• _What is needed_
Repeat the lines of the listing from the one containing "Where should I click to: Switch" through the one containing "click(133, 50)", inclusive.

════════════════════

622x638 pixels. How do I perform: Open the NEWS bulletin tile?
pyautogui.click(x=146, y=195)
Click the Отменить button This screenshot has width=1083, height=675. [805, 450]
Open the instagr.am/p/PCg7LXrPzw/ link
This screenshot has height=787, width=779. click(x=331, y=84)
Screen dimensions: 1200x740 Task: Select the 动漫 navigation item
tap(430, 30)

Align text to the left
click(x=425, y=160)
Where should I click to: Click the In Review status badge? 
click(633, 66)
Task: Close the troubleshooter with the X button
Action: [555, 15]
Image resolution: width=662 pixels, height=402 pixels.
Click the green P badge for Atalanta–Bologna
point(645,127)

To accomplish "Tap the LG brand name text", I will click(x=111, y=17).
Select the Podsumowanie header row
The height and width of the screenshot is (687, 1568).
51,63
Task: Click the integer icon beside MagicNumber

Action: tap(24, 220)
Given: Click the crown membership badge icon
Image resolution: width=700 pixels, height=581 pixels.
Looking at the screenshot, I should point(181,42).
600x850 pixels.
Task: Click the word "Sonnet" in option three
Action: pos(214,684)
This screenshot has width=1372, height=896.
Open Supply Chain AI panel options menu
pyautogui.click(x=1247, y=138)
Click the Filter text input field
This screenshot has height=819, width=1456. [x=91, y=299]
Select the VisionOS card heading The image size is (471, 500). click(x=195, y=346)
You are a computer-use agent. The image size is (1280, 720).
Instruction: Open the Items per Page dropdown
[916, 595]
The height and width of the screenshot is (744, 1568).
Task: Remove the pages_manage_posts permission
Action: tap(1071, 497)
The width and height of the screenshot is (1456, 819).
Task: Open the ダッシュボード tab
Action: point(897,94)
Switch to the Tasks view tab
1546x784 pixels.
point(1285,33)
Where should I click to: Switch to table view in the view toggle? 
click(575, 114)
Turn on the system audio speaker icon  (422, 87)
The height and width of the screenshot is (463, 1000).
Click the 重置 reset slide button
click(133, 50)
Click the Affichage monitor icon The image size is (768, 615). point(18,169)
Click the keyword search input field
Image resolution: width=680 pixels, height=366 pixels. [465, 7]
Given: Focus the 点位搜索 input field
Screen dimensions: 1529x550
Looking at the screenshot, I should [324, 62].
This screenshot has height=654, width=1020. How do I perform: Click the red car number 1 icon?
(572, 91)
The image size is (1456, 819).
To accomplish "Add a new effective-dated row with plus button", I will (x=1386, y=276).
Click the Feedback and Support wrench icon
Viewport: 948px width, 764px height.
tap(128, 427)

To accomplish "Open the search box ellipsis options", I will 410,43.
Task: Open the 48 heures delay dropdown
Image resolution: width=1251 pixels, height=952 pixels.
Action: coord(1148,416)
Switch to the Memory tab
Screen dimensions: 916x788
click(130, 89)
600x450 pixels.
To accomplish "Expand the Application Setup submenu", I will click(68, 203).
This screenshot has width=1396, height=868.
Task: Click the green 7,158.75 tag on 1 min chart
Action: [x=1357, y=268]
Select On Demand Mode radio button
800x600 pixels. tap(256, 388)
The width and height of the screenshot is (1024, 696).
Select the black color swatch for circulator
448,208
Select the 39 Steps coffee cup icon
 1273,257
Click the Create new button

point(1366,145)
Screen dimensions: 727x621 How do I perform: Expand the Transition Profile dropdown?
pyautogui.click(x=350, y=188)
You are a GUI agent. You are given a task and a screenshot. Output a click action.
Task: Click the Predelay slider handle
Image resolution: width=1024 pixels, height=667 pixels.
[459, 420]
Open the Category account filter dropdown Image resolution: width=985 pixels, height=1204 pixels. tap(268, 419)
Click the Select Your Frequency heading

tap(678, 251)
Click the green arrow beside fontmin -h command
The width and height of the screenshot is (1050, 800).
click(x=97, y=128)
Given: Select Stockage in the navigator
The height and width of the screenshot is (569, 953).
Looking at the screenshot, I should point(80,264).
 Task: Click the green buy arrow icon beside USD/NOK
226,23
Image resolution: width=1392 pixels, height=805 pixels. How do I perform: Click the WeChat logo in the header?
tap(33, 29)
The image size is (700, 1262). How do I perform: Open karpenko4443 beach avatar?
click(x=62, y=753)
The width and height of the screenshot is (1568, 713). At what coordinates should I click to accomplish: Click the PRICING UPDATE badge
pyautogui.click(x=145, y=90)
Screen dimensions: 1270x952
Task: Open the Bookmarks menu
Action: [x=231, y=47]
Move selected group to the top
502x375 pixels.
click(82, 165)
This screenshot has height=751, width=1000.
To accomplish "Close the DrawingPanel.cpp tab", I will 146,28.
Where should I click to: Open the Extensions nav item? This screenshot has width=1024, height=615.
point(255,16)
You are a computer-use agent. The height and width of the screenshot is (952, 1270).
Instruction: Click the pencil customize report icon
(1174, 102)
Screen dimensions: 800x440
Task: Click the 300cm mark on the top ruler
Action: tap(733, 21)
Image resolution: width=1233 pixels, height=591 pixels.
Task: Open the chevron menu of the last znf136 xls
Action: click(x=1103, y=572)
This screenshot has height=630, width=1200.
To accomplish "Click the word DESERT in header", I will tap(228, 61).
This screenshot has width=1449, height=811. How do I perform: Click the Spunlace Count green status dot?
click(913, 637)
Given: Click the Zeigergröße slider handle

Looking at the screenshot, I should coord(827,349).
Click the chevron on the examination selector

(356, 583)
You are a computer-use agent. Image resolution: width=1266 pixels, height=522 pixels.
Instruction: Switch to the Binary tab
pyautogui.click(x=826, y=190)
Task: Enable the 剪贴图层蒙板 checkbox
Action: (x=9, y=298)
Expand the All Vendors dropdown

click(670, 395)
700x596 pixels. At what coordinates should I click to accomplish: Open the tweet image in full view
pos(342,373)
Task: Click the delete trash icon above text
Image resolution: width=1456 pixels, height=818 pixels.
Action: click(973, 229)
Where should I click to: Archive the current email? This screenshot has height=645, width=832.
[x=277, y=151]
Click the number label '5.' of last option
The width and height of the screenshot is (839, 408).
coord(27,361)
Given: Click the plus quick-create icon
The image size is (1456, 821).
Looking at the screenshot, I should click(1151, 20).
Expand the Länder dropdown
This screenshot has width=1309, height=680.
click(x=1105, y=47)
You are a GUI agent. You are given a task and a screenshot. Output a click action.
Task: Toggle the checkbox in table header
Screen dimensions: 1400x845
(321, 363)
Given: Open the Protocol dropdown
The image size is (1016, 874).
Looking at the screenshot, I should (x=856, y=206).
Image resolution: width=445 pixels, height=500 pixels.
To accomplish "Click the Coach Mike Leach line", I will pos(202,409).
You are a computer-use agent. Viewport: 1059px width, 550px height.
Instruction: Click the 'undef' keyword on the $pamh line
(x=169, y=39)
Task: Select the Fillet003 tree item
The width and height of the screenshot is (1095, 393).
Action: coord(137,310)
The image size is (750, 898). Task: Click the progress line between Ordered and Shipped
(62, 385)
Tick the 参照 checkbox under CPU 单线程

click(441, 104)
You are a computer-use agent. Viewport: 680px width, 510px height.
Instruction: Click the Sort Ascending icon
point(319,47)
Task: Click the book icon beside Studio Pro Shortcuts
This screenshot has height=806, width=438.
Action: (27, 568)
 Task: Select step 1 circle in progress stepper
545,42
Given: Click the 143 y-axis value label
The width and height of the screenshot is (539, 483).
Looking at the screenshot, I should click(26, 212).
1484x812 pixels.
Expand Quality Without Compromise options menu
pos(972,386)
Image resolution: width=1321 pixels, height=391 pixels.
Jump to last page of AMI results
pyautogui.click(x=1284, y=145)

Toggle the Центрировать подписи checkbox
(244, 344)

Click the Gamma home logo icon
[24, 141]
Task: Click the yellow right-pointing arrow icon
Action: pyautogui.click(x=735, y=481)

════════════════════

• _Solution_
Where should I click to: Switch to table view in the view toggle? 
click(575, 114)
Turn on the system audio speaker icon  (422, 87)
The height and width of the screenshot is (463, 1000).
Click the 重置 reset slide button
click(133, 50)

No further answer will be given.